= The Poetry Collection =

Collection at the University at Buffalo Libraries

A University at Buffalo Libraries Special Collection, The Poetry Collection is a collection devoted to 20th-century poetry in English and English translation. Founded in 1937 by professor and poet Charles D. Abbott, the university's first director of libraries, it was the first institutional repository in the United States to systematically collect modern poetry and contemporary poets' working manuscripts. It was followed by similar collections at Yale University, Princeton University, the Library of Congress, and many other institutions.

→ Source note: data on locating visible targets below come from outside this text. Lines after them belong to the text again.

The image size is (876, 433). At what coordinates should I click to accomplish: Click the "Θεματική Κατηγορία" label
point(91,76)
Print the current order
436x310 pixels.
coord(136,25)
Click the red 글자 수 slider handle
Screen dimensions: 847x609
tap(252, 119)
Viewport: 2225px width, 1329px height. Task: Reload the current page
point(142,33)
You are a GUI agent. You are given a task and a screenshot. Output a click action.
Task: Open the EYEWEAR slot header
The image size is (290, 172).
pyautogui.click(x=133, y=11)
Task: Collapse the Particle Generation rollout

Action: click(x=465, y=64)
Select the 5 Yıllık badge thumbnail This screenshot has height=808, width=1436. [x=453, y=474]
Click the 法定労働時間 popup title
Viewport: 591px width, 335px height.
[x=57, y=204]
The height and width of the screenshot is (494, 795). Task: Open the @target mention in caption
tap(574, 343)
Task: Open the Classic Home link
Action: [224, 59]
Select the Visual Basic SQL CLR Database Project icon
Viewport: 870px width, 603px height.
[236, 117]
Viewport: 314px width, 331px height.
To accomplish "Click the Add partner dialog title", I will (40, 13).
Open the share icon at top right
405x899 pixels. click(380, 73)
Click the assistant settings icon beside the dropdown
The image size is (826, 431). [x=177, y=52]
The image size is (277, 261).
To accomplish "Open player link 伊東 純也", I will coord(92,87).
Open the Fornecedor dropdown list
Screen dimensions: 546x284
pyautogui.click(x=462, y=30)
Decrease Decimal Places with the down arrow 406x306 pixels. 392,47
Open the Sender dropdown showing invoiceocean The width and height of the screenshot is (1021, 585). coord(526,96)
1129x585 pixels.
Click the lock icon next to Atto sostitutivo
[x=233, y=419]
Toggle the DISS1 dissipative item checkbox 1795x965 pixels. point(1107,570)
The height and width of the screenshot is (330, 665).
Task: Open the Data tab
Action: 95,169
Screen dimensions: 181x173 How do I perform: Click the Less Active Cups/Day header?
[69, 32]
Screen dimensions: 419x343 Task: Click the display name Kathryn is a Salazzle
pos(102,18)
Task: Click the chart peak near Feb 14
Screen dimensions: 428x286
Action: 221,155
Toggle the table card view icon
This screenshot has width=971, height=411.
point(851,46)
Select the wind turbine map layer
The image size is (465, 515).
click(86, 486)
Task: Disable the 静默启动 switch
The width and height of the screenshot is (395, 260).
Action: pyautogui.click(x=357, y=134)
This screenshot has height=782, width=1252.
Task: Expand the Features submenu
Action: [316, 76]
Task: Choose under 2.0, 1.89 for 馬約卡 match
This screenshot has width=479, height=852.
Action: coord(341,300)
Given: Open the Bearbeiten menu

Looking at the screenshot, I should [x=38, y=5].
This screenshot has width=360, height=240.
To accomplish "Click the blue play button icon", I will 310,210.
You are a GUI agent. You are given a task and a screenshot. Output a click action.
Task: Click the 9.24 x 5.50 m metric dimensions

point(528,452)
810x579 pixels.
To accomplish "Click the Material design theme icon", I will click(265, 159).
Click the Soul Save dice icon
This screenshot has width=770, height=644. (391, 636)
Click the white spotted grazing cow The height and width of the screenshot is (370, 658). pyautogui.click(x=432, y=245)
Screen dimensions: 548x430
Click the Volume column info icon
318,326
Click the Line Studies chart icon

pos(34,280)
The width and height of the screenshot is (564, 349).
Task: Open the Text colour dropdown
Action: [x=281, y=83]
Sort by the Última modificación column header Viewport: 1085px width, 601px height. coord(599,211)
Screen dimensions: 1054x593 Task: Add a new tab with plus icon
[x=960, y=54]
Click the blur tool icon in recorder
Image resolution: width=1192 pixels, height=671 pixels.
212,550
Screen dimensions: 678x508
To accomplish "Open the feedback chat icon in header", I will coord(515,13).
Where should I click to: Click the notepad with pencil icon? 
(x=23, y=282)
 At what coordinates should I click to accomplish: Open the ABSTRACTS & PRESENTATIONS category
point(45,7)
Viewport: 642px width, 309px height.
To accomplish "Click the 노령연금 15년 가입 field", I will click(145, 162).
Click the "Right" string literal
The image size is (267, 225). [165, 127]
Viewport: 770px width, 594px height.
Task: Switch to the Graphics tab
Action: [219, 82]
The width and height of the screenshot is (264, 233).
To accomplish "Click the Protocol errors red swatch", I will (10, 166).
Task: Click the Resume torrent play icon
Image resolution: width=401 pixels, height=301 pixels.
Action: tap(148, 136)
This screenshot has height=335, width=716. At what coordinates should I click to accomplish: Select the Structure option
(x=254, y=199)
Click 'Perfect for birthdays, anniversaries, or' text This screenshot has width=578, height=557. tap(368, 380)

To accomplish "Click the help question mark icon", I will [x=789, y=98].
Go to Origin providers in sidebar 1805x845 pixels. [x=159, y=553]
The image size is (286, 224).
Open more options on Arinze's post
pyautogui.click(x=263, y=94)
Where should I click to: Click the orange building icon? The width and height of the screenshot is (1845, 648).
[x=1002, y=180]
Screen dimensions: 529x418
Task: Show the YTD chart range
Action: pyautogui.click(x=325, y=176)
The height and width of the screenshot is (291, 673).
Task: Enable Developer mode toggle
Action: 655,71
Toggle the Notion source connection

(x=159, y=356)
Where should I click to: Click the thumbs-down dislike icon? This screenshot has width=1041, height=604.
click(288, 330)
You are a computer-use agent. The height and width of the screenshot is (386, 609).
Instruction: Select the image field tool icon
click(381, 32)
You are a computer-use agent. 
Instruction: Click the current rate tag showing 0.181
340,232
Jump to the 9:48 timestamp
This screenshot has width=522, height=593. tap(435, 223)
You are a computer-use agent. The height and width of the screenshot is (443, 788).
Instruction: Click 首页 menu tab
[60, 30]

The Poetry Collection contains over 140,000 titles of Anglophone poetry, making it the largest poetry library of its kind in North America. Also included in the collection are recordings of poets reading from their own works, poets' notebooks; letters and manuscripts; and 9,000 titles of past and current periodicals including literary journals and "little magazines".

In addition, there are more than 150 named collections of poets' archives and manuscripts. Best known is the James Joyce Collection, which was added to the Poetry Collection between 1950 and 1968 in six installments from four main sources. Reproduced manuscripts from the collection in facsimile were compiled and published as The James Joyce Archive in 1978.

Poet Robert Graves sold his manuscripts to the Poetry Collection in 1960. In 2012, physics professor emeritus Jonathan Reichert gifted his father's personal collection of Robert Frost's archives as the Victor E. Reichert Robert Frost Collection.